__Material for this exercise__
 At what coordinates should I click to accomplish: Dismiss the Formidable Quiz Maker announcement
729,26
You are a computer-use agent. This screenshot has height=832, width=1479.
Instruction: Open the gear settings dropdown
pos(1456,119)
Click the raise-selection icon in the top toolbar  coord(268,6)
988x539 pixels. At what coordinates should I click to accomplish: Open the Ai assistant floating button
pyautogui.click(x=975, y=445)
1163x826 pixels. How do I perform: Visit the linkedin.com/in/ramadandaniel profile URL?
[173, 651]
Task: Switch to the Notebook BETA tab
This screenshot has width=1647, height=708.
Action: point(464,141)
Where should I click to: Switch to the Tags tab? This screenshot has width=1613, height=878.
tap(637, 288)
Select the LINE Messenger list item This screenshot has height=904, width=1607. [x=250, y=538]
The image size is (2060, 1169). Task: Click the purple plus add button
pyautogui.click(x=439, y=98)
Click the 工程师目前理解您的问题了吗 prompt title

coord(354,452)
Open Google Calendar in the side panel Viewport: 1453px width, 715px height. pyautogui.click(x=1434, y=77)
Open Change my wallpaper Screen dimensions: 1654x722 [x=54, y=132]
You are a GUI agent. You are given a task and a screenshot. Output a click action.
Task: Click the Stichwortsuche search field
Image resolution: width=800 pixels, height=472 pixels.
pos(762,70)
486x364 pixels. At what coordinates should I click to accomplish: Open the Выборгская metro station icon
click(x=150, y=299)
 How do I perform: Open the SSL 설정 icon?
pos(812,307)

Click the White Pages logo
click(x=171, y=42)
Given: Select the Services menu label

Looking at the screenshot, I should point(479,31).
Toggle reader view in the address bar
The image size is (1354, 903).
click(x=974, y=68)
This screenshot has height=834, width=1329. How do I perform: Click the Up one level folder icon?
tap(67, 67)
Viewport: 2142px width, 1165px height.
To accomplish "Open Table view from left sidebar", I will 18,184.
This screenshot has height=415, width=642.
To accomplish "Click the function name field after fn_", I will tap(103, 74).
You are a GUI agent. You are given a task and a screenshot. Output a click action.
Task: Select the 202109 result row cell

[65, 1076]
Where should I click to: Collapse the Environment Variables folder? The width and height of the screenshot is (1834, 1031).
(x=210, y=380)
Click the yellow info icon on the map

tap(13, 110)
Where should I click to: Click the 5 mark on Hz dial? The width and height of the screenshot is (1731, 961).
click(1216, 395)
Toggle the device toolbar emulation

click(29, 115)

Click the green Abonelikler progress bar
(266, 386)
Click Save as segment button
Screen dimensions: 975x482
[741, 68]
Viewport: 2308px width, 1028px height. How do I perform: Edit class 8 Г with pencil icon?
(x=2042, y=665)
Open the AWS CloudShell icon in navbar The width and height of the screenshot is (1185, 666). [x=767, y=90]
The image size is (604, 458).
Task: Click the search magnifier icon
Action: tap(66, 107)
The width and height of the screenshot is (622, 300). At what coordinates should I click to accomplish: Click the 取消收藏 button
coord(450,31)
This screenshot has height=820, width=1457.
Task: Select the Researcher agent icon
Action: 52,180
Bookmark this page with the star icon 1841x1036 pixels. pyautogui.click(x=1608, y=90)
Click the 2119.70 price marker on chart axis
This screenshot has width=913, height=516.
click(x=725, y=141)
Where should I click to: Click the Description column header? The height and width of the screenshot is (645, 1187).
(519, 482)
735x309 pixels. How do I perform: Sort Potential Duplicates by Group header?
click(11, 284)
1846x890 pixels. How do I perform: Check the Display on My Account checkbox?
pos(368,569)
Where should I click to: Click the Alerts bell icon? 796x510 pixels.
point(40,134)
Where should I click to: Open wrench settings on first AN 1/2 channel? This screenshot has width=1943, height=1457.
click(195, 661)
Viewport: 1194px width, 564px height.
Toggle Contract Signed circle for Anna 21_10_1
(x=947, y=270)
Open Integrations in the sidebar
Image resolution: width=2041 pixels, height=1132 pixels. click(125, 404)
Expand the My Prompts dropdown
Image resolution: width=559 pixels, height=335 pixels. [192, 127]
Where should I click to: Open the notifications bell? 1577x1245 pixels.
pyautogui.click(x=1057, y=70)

__Exercise objective__
Output each entry precisely as given.

__Exercise response__
 At what coordinates should I click to accomplish: Dismiss the Formidable Quiz Maker announcement
729,26
You are a computer-use agent. This screenshot has height=832, width=1479.
Instruction: Open the gear settings dropdown
pos(1456,119)
Click the raise-selection icon in the top toolbar  coord(268,6)
988x539 pixels. At what coordinates should I click to accomplish: Open the Ai assistant floating button
pyautogui.click(x=975, y=445)
1163x826 pixels. How do I perform: Visit the linkedin.com/in/ramadandaniel profile URL?
[173, 651]
Task: Switch to the Notebook BETA tab
This screenshot has width=1647, height=708.
Action: point(464,141)
Where should I click to: Switch to the Tags tab? This screenshot has width=1613, height=878.
tap(637, 288)
Select the LINE Messenger list item This screenshot has height=904, width=1607. [x=250, y=538]
The image size is (2060, 1169). Task: Click the purple plus add button
pyautogui.click(x=439, y=98)
Click the 工程师目前理解您的问题了吗 prompt title

coord(354,452)
Open Google Calendar in the side panel Viewport: 1453px width, 715px height. pyautogui.click(x=1434, y=77)
Open Change my wallpaper Screen dimensions: 1654x722 [x=54, y=132]
You are a GUI agent. You are given a task and a screenshot. Output a click action.
Task: Click the Stichwortsuche search field
Image resolution: width=800 pixels, height=472 pixels.
pos(762,70)
486x364 pixels. At what coordinates should I click to accomplish: Open the Выборгская metro station icon
click(x=150, y=299)
 How do I perform: Open the SSL 설정 icon?
pos(812,307)

Click the White Pages logo
click(x=171, y=42)
Given: Select the Services menu label

Looking at the screenshot, I should point(479,31).
Toggle reader view in the address bar
The image size is (1354, 903).
click(x=974, y=68)
This screenshot has height=834, width=1329. How do I perform: Click the Up one level folder icon?
tap(67, 67)
Viewport: 2142px width, 1165px height.
To accomplish "Open Table view from left sidebar", I will 18,184.
This screenshot has height=415, width=642.
To accomplish "Click the function name field after fn_", I will tap(103, 74).
You are a GUI agent. You are given a task and a screenshot. Output a click action.
Task: Select the 202109 result row cell

[65, 1076]
Where should I click to: Collapse the Environment Variables folder? The width and height of the screenshot is (1834, 1031).
(x=210, y=380)
Click the yellow info icon on the map

tap(13, 110)
Where should I click to: Click the 5 mark on Hz dial? The width and height of the screenshot is (1731, 961).
click(1216, 395)
Toggle the device toolbar emulation

click(29, 115)

Click the green Abonelikler progress bar
(266, 386)
Click Save as segment button
Screen dimensions: 975x482
[741, 68]
Viewport: 2308px width, 1028px height. How do I perform: Edit class 8 Г with pencil icon?
(x=2042, y=665)
Open the AWS CloudShell icon in navbar The width and height of the screenshot is (1185, 666). [x=767, y=90]
The image size is (604, 458).
Task: Click the search magnifier icon
Action: tap(66, 107)
The width and height of the screenshot is (622, 300). At what coordinates should I click to accomplish: Click the 取消收藏 button
coord(450,31)
This screenshot has height=820, width=1457.
Task: Select the Researcher agent icon
Action: 52,180
Bookmark this page with the star icon 1841x1036 pixels. pyautogui.click(x=1608, y=90)
Click the 2119.70 price marker on chart axis
This screenshot has width=913, height=516.
click(x=725, y=141)
Where should I click to: Click the Description column header? The height and width of the screenshot is (645, 1187).
(519, 482)
735x309 pixels. How do I perform: Sort Potential Duplicates by Group header?
click(11, 284)
1846x890 pixels. How do I perform: Check the Display on My Account checkbox?
pos(368,569)
Where should I click to: Click the Alerts bell icon? 796x510 pixels.
point(40,134)
Where should I click to: Open wrench settings on first AN 1/2 channel? This screenshot has width=1943, height=1457.
click(195, 661)
Viewport: 1194px width, 564px height.
Toggle Contract Signed circle for Anna 21_10_1
(x=947, y=270)
Open Integrations in the sidebar
Image resolution: width=2041 pixels, height=1132 pixels. click(125, 404)
Expand the My Prompts dropdown
Image resolution: width=559 pixels, height=335 pixels. [192, 127]
Where should I click to: Open the notifications bell? 1577x1245 pixels.
pyautogui.click(x=1057, y=70)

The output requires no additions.